In Case You Missed It: RagnaPac


Smushed between thousands of people and a Coachella stage, one person takes out their phone. With a tap on the tiny picture of a vintage camera, Instagram opens. Leveling the picture means adjusting to  the tides of the crowd, but everything lines up for a perfect shot. The picture is checked for clarity, then has the “1977” filter applied. With another tap, the photographer shows the world what it would be like if holographic Tupac Shakur appeared in the late 70s, and our postmodern culture finds itself in a world post-RagnaPac.

Understanding the RagnaPac

To understand the RagnaPac, not to be confused with the 2paclypse, we must understand two truths about American pop culture. First, that the past 70-odd years of pop culture have become self-referential. Second, that technology can only grow into what the culture already expects. In the context of holographic Shakur being recorded via old-timey filters through Instagram, the RagnaPac occurred when futuristic technology was developed to serve pop-cultural nostalgia. Here’s a breakdown of the prophecy, which I think was on The Lost Tapes.

Let’s start with the hologram, because starting with anything else but the hologram would be lame. It’s a hologram, and holograms are the coolest piece of technology. Unlike most technology, holograms were built to dazzle. I’m sure more applications will come as the technology improves, but for now, it serves humanity to awe it. Star Wars technology has arrived, and of the Star Wars gadgets, holograms have to be the lamest. Google Glasses follow the same tradition of sci-fi movie technology crossing into reality, but it’s too practical and life-changing to be treated with the same wonderment as holograms. The announcement of Google Glasses was surprising, but not shocking. That’s the nature of today’s tech world. Something gets invented, causing an argument over whether or not it will save us or destroy us all, and then culture produces a cautionary tale about the culture inspired by the technological advances. Eventually some of those visions come true, and technology catches up to those visions to be greeted by the same “kill us/save us” brouhaha. No one will ever say “Holograms are destroying our nation.” The hologram only gives off a cool visual. Hell, even in Star Wars it existed as a glorified letter.

Yelling “The Future is Here!” when seeing a hologram is a sign of RagnaPac, but only when the hologram is of a dead or unattainable celebrity. It’s unsettling, but undeniably an event. The return of any pop culture institution is an event. We love returning to things, even if we don’t gain knowledge by looking back. People yearn to return to the 90s, now. There was an eerie comfort found in seeing Tupac grab his ghostly junk. And this ghostly comeback isn’t seen by holographic rap stars alone. Just a week prior, Titanic 3D and American Reunion waved their junk in our faces, reappearing from the 90s in order to claim whatever relevance they still can. The rerelease and the sequel exist to let people relive a certain place and year, betting the past is usually happier than the present. Despite adding an extra dimension or Eugene Levy reprising the role of Jim’s Dad, the films will never transcend what they were in the 90s. They don’t aspire to. They exist now as holograms; their only hope is that an audience will keep them relevant.

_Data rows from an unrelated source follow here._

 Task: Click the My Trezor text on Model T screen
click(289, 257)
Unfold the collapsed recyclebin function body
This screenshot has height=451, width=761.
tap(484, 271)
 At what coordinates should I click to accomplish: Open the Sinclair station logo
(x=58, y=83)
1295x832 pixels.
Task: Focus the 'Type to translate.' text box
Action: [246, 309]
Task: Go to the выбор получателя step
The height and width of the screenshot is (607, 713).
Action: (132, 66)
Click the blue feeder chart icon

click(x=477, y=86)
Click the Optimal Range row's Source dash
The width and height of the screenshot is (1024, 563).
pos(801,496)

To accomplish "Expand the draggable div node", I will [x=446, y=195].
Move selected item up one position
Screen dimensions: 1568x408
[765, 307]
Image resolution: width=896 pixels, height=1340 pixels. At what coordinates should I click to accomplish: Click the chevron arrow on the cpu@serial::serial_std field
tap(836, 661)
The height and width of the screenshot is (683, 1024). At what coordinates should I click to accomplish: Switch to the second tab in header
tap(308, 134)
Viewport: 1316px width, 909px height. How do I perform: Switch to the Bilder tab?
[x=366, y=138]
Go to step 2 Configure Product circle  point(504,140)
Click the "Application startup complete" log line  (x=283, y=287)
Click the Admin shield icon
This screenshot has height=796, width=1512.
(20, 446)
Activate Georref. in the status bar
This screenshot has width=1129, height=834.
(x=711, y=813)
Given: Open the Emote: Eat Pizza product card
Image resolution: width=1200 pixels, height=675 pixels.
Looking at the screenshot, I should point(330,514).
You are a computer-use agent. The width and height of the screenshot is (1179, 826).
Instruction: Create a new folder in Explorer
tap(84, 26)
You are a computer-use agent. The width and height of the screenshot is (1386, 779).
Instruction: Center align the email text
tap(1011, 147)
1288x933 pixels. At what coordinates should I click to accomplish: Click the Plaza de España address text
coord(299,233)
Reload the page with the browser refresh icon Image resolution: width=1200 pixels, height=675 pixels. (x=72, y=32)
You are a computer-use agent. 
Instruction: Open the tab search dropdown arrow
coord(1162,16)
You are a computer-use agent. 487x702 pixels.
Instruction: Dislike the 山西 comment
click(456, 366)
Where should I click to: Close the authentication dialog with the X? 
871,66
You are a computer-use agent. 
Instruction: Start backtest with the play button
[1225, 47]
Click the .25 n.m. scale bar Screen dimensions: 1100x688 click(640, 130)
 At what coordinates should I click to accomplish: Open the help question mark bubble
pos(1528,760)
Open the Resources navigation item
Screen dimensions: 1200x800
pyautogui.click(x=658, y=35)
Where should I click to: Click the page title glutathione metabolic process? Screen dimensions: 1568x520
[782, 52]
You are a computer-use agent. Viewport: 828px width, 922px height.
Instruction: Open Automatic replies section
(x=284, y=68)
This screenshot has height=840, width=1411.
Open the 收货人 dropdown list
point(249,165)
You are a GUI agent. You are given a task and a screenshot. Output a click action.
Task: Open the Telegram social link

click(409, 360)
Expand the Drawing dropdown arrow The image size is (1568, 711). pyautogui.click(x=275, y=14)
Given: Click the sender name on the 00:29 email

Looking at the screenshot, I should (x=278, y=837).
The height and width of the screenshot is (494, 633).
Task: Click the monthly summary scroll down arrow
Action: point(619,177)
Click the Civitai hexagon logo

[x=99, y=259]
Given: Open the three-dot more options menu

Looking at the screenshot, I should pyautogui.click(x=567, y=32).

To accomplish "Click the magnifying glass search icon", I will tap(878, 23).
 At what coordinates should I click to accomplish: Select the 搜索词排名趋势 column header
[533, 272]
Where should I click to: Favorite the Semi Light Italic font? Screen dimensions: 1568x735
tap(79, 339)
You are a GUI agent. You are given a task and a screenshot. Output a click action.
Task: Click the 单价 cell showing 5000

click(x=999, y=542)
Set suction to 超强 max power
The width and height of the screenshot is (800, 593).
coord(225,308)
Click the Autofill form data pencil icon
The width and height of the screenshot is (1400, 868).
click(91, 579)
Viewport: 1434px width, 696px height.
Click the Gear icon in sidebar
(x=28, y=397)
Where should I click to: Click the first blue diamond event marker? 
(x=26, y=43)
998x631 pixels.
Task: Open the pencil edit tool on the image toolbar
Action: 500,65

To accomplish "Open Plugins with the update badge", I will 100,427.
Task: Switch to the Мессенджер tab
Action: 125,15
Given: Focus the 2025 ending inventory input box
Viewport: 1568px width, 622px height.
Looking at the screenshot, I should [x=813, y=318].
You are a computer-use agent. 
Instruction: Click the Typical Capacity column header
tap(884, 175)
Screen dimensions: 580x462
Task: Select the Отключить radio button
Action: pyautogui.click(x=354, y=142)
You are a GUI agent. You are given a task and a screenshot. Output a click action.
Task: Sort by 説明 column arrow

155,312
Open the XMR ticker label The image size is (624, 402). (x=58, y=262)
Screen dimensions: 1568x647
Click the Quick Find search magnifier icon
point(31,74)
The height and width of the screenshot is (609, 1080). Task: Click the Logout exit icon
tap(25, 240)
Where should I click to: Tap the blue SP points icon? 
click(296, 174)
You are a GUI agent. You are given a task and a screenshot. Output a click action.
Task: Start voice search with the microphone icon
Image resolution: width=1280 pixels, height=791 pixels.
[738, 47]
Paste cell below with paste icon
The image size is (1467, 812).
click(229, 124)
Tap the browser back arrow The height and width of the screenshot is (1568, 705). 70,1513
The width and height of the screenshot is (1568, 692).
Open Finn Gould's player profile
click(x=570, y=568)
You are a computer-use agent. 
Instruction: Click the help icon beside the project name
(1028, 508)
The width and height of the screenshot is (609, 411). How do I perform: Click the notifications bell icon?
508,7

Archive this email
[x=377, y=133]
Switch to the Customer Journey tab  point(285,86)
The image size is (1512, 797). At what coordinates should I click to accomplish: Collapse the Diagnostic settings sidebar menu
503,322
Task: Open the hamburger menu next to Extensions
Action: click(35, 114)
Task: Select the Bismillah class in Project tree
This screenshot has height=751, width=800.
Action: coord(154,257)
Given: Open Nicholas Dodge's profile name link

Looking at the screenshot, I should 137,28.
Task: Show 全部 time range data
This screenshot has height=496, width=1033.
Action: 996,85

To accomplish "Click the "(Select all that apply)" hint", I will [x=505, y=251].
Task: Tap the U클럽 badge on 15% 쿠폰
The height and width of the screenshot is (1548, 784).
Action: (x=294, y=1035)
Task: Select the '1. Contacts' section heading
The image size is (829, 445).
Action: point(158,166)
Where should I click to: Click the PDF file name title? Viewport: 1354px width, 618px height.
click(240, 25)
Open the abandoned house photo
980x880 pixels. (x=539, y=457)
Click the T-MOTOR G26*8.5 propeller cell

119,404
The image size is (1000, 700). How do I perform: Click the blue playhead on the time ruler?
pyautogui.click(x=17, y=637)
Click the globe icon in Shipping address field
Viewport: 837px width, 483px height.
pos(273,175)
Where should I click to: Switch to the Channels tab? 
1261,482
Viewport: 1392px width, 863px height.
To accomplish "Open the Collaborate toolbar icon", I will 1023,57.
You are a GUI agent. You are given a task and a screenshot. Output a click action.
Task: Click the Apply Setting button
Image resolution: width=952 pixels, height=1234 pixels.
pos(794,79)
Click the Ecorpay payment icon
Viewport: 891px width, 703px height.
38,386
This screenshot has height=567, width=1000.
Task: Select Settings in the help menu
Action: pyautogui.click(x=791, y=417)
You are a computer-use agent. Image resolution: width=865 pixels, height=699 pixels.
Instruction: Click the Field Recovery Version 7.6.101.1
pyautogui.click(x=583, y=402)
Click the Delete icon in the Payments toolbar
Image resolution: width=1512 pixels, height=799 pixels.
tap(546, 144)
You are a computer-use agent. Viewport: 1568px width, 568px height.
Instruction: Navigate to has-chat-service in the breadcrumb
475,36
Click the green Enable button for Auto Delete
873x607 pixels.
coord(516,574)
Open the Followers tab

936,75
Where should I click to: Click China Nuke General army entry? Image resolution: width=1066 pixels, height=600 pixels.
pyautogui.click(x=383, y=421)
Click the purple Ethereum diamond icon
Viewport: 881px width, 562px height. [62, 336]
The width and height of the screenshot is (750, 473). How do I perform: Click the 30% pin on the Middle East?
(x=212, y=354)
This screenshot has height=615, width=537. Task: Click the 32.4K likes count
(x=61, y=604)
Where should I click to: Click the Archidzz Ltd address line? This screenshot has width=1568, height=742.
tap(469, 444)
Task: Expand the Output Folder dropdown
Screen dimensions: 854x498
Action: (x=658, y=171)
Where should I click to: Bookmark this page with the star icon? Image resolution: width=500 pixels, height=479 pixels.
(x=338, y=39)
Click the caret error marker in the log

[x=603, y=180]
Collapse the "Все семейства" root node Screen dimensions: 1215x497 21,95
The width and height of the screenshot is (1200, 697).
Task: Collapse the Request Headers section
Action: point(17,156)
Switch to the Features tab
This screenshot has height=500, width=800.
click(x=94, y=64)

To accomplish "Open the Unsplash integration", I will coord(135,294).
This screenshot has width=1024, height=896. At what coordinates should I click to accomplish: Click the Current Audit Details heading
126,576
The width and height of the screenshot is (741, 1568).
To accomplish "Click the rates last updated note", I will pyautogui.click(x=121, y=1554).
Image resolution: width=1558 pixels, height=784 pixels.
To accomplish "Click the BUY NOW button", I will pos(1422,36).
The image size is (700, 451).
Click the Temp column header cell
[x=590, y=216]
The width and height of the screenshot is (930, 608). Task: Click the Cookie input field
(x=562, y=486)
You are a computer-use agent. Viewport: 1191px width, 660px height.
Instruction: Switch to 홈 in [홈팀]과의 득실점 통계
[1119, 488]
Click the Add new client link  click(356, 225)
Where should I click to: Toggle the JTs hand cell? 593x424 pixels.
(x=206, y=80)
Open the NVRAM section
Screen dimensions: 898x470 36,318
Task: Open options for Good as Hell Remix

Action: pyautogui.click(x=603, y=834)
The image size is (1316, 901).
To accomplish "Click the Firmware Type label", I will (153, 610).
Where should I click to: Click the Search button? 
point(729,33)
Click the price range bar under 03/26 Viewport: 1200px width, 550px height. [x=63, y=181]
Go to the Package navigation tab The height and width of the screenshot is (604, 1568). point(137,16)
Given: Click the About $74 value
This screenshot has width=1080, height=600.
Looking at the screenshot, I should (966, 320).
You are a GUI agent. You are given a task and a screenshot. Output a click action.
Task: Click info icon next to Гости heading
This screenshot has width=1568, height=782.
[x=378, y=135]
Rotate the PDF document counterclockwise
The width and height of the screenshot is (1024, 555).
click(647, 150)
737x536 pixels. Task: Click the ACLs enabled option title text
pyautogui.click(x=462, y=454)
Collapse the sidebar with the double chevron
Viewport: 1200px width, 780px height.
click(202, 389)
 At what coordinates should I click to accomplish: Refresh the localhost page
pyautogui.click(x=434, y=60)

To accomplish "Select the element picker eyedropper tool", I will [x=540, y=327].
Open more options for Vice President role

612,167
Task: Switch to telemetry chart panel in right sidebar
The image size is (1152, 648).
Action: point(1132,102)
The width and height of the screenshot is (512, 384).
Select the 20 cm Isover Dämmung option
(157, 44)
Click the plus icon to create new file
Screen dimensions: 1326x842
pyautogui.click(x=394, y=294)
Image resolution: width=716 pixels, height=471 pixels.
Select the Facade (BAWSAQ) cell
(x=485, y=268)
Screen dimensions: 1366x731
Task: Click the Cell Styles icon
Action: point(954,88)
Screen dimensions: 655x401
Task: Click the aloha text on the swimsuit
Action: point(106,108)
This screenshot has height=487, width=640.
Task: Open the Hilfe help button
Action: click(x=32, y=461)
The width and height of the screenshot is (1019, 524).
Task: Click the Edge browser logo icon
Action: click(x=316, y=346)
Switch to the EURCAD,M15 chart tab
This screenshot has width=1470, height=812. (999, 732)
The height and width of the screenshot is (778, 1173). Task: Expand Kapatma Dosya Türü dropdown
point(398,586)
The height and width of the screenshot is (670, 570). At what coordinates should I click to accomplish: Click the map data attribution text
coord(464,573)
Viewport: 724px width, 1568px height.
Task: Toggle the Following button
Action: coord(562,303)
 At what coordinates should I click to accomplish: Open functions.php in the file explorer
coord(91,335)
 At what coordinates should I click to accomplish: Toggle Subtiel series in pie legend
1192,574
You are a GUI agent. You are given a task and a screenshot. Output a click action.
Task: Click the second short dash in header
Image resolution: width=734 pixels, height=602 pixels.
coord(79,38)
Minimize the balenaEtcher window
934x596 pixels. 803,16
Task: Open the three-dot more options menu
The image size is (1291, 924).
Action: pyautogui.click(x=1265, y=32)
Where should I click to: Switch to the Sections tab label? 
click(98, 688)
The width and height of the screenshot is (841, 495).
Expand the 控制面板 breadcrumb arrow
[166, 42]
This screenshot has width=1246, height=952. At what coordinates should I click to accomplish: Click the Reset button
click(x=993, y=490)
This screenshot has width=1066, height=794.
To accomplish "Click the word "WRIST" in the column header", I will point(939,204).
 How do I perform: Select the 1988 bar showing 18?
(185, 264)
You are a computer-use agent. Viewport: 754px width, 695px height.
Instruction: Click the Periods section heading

Fortunately for RagnaPac, we love the past. We are aware of the past’s power over the present and future, which is why I think Instagram took off the way it did. It’s not that we want to reminisce, but we want a mystery, a foggy past between us and the picture. I’m not going to lie, I was first to make fun of everyone suddenly having artsy filters applied to bullshit daily minutiae. However, I’ve come around to the importance of Instagram in a culture of sterile visuals. The filtered photos stumbled onto something eternal with our culture: We are inspired by the distant past, and we only wish that the past became distant sooner. An aged photo is the easiest way to feel more committed to the immediate surroundings, to feel inspired or humbled by the rapid rate of time. The instant that unwitting soul Instagrammed holographic Tupac, the futuristic had become the past, and it doesn’t matter if he looks like he’s in the 1970s. What matters is that there was a fucking awesome hologram. And it already happened.

RagnaPac isn’t a negative thing, but it must be an ending. Or a beginning. And maybe it is negative.  I know that four different eras have been jammed together, almost creating a singularity of pop culture history. I know technology will find new and exciting ways to placate us. We’ll keep reusing and revisiting. I think RagnaPac proves that, in the future, there will be a virtual reality where the 90s never end. It won’t kill us, but it definitely won’t save us. Or maybe it’s a “saves you/kills me” scenario. I’ll leave a hologram.